When you multiply terms with the same base, you add their exponents. So, $a^4 \cdot a^3 = a^{4+3} = a^7$.
So the 'a' part is $\frac{1}{a^7}$.

3. **Deal with the 'b' terms:**
We have $\frac{b^{-7}}{b^{-2}}$. Both have negative exponents!
Let's flip both to make their exponents positive:
$b^{-7}$ becomes $\frac{1}{b^7}$
$b^{-2}$ becomes $\frac{1}{b^2}$
So, now we have $\frac{\frac{1}{b^7}}{\frac{1}{b^2}}$.
When you divide by a fraction, you multiply by its reciprocal (the flipped version).
So, $\frac{1}{b^7} \cdot \frac{b^2}{1} = \frac{b^2}{b^7}$.
Now we have $b^2$ on top and $b^7$ on the bottom. We can cancel out 2 'b's from both the top and the bottom.
This leaves us with $\frac{1}{b^{7-2}} = \frac{1}{b^5}$.

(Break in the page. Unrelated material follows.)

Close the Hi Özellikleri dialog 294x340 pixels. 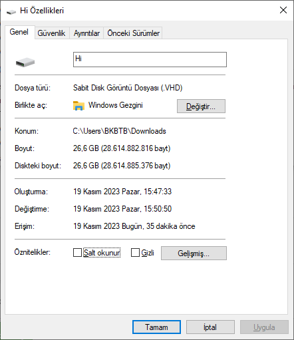point(283,10)
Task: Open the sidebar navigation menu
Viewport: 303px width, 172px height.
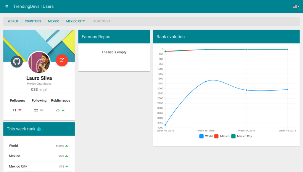Action: click(7, 6)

4. **Put it all back together:**
We found:
* Numbers: $3$
* 'a' terms: $\frac{1}{a^7}$
* 'b' terms: $\frac{1}{b^5}$
Multiply them all: $3 \cdot \frac{1}{a^7} \cdot \frac{1}{b^5} = \frac{3}{a^7 b^5}$.

And that's it! All positive exponents, just like they asked.

Alternative answer

Answer:
$$\frac{3}{a^{7} b^{5}}$$

Explain
This is a question about **simplifying expressions with exponents**, especially using **negative exponents** and **dividing powers**. The solving step is:

First, I like to break the problem into little pieces: the numbers, the 'a's, and the 'b's.

1. **Numbers first!** We have 33 on top and 11 on the bottom. If I divide 33 by 11, I get 3! Easy peasy. So, that's just 3 in the numerator.

2. **Next, let's look at the 'a's!** We have $a^{-4}$ on top and $a^{3}$ on the bottom.
* My teacher taught me that a negative exponent means "send it to the other side of the fraction and make the exponent positive!" So, $a^{-4}$ (which is on top) moves to the bottom and becomes $a^4$.
* Now on the bottom, we have $a^3$ (that was already there) and $a^4$ (that just moved down). When you multiply things with the same base, you add their exponents. So, $a^3 \cdot a^4 = a^{3+4} = a^7$.
* So, the 'a' part ends up being $\frac{1}{a^7}$.

3. **Last, let's look at the 'b's!** We have $b^{-7}$ on top and $b^{-2}$ on the bottom.
* Again, the rule for negative exponents: "send it to the other side and make it positive!"
* $b^{-7}$ (on top) moves to the bottom and becomes $b^7$.
* $b^{-2}$ (on the bottom) moves to the top and becomes $b^2$.
* So, now we have $\frac{b^2}{b^7}$.
* This means we have two 'b's multiplied on top, and seven 'b's multiplied on the bottom. Two of the 'b's on top will cancel out two of the 'b's on the bottom.
* That leaves $7-2 = 5$ 'b's on the bottom. So, it becomes $\frac{1}{b^5}$.

4. **Put it all together!**
* From the numbers, we have 3 (on top).
* From the 'a's, we have $\frac{1}{a^7}$.
* From the 'b's, we have $\frac{1}{b^5}$.
* So, we multiply $3 \cdot \frac{1}{a^7} \cdot \frac{1}{b^5} = \frac{3}{a^7 b^5}$.